Mitochondrial transcription factor A (TFAM), a protein that binds mitochondrial DNA, is instrumental in the initiation of mitochondrial transcription and in safeguarding mtDNA's integrity. As TFAM directly interacts with mtDNA, characterizing its DNA-binding properties yields valuable understanding. Two in vitro assay methods, the electrophoretic mobility shift assay (EMSA) and the DNA-unwinding assay, are explained in this chapter, employing recombinant TFAM proteins. Both methods share the common requirement of simple agarose gel electrophoresis. These methods are employed for the investigation of how mutations, truncations, and post-translational modifications affect this key mtDNA regulatory protein.

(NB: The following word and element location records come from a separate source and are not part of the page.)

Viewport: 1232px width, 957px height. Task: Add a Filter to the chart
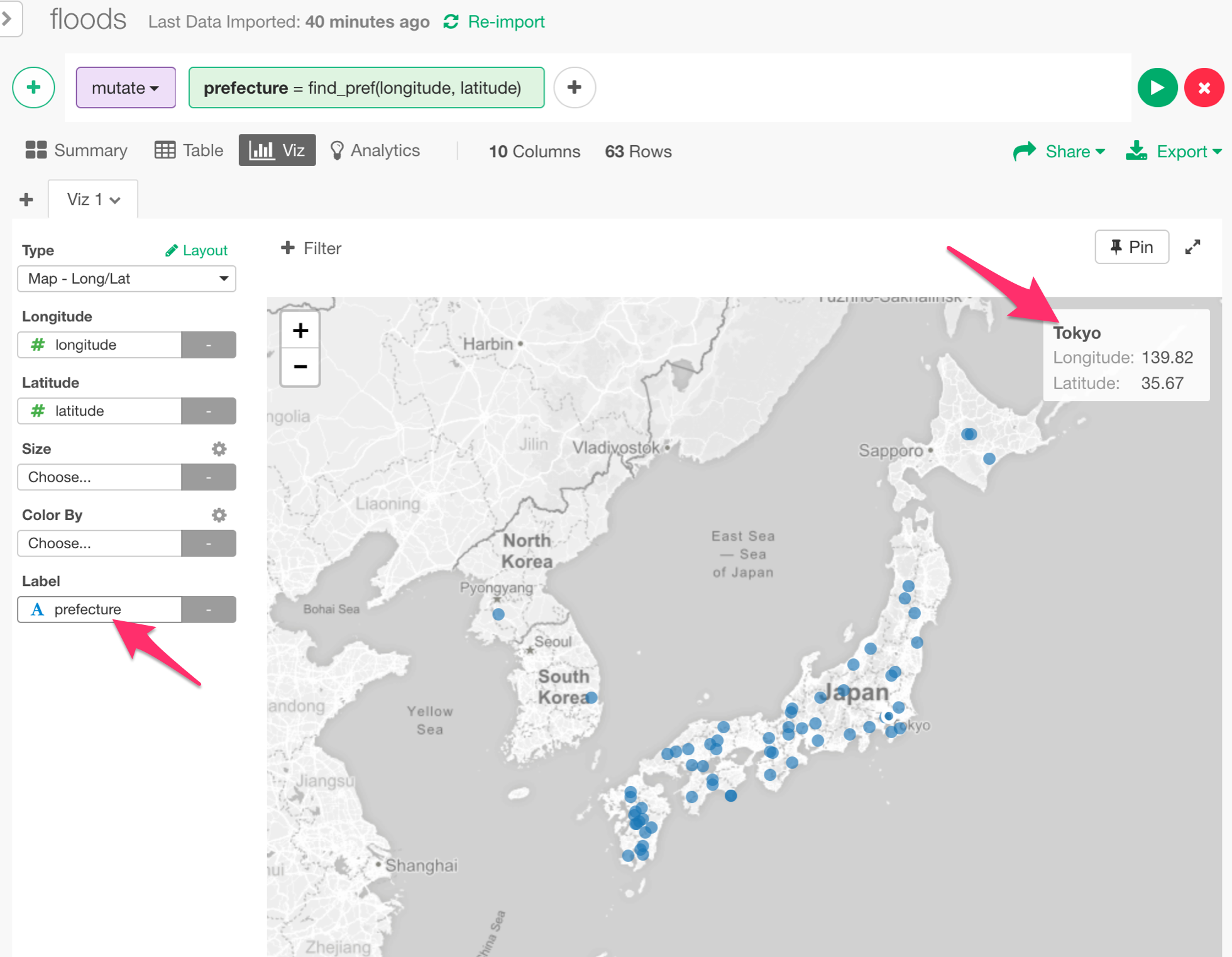[x=311, y=248]
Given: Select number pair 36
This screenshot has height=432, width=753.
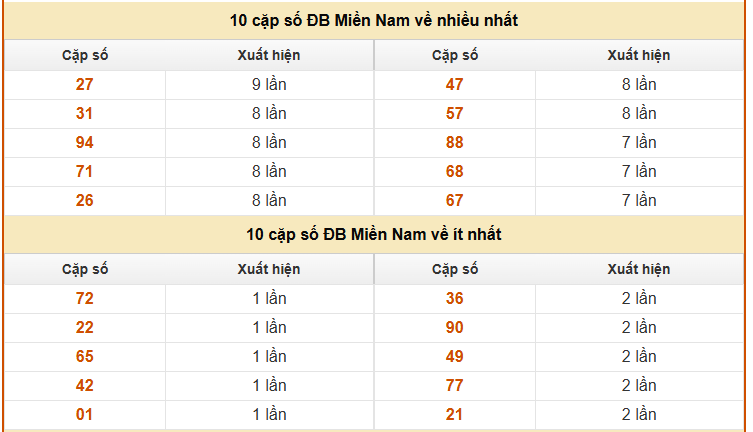Looking at the screenshot, I should tap(455, 299).
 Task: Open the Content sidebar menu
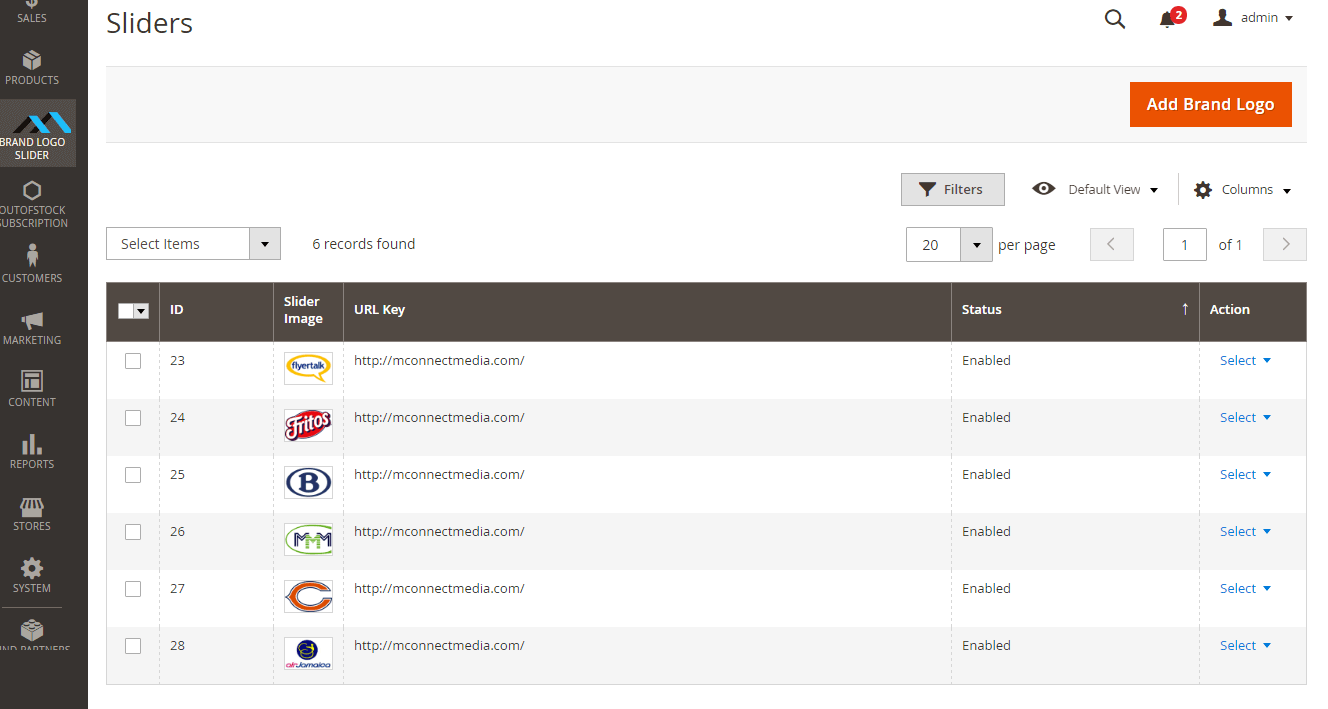pos(32,389)
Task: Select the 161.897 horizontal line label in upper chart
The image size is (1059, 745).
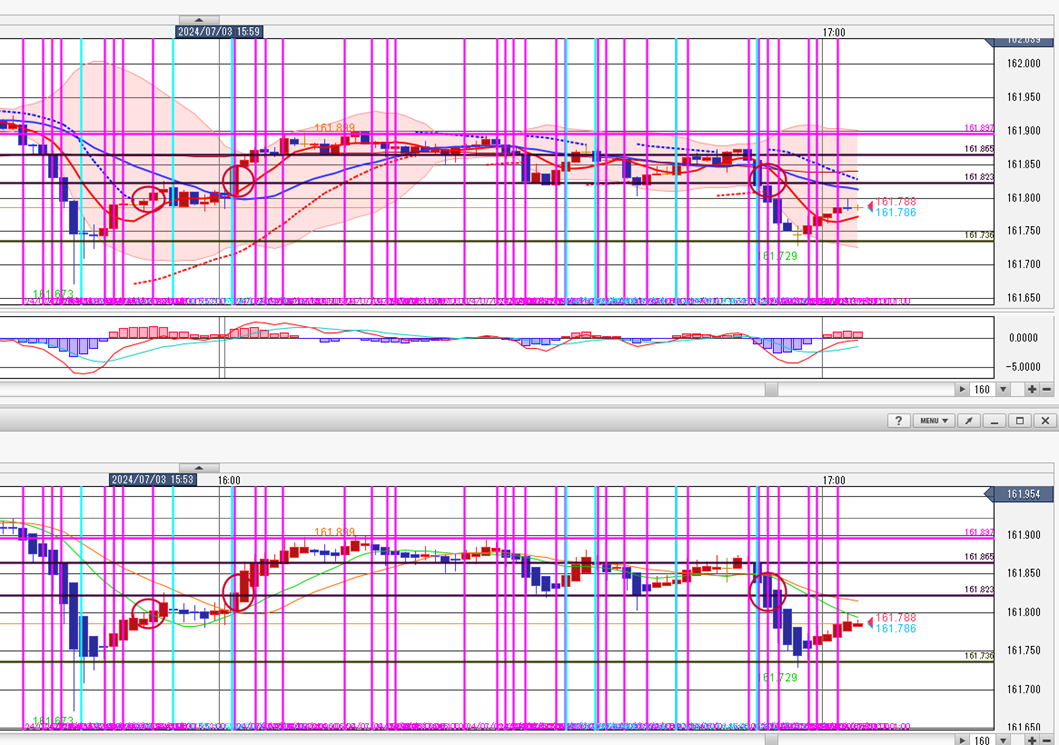Action: pyautogui.click(x=979, y=128)
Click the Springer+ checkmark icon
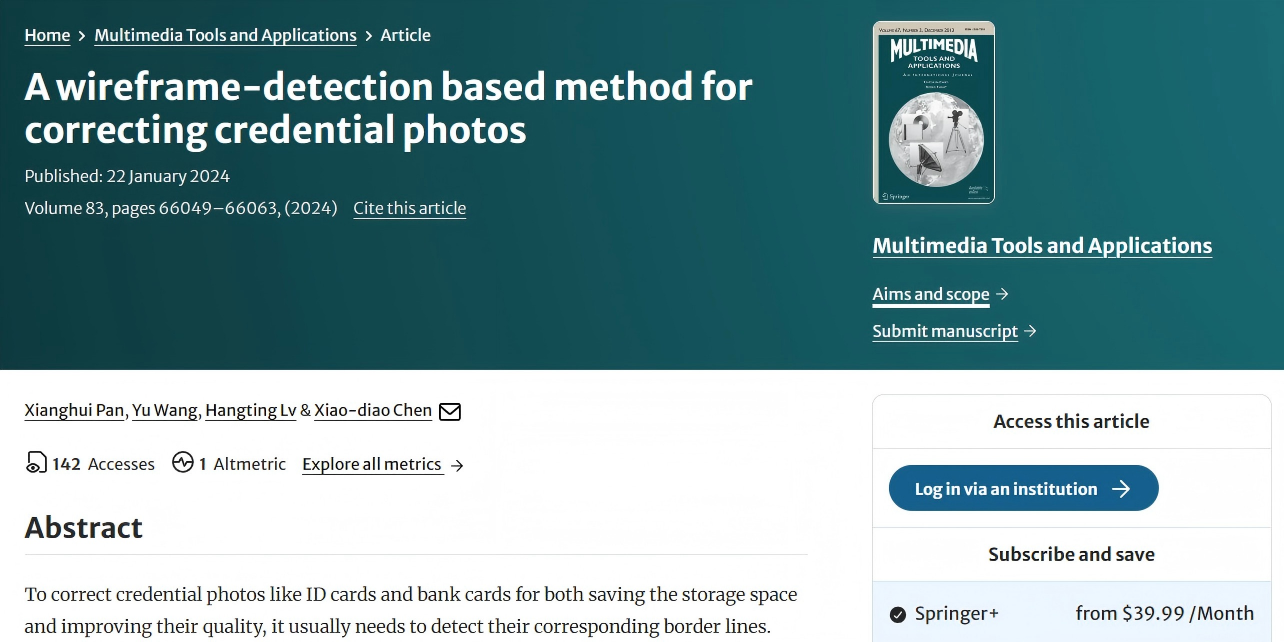1284x642 pixels. (x=898, y=614)
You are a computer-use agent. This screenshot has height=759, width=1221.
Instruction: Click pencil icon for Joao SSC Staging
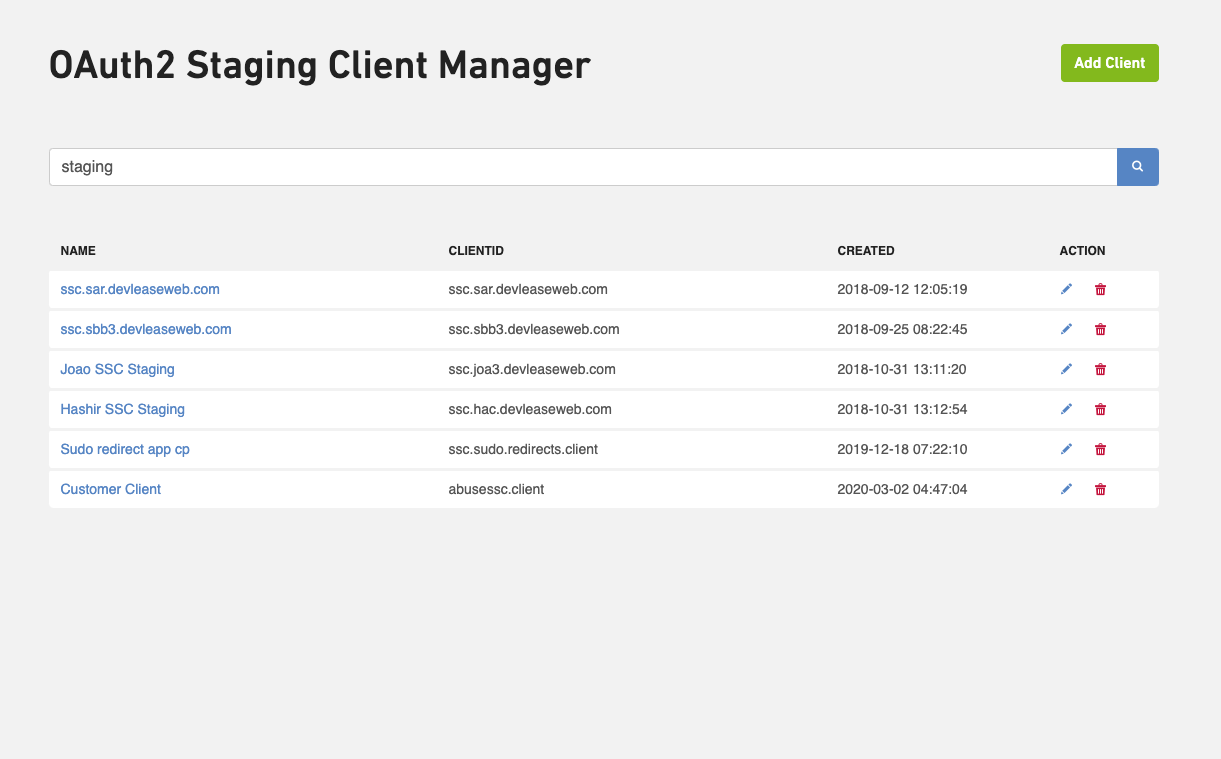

Mitochondrial transcription factor A (TFAM) actively participates in the arrangement and compression of the mitochondrial genetic material. Dulaglutide ic50 Nonetheless, only a limited number of uncomplicated and easily accessible methods are available to quantify and observe TFAM-driven DNA condensation. AFS, a straightforward method, is a single-molecule force spectroscopy technique. It enables the simultaneous assessment of numerous individual protein-DNA complexes and the determination of their mechanical properties. The dynamics of TFAM's interactions with DNA in real time are revealed by the high-throughput single-molecule approach of TIRF microscopy, a capability not offered by traditional biochemistry methods. fine-needle aspiration biopsy This document meticulously details the setup, execution, and analysis of AFS and TIRF measurements, with a focus on comprehending how TFAM affects DNA compaction.
The DNA within mitochondria, specifically mtDNA, is compactly packaged inside structures known as nucleoids. Fluorescence microscopy allows for in situ visualization of nucleoids, yet super-resolution microscopy, particularly stimulated emission depletion (STED), has ushered in an era of sub-diffraction resolution visualization for these nucleoids.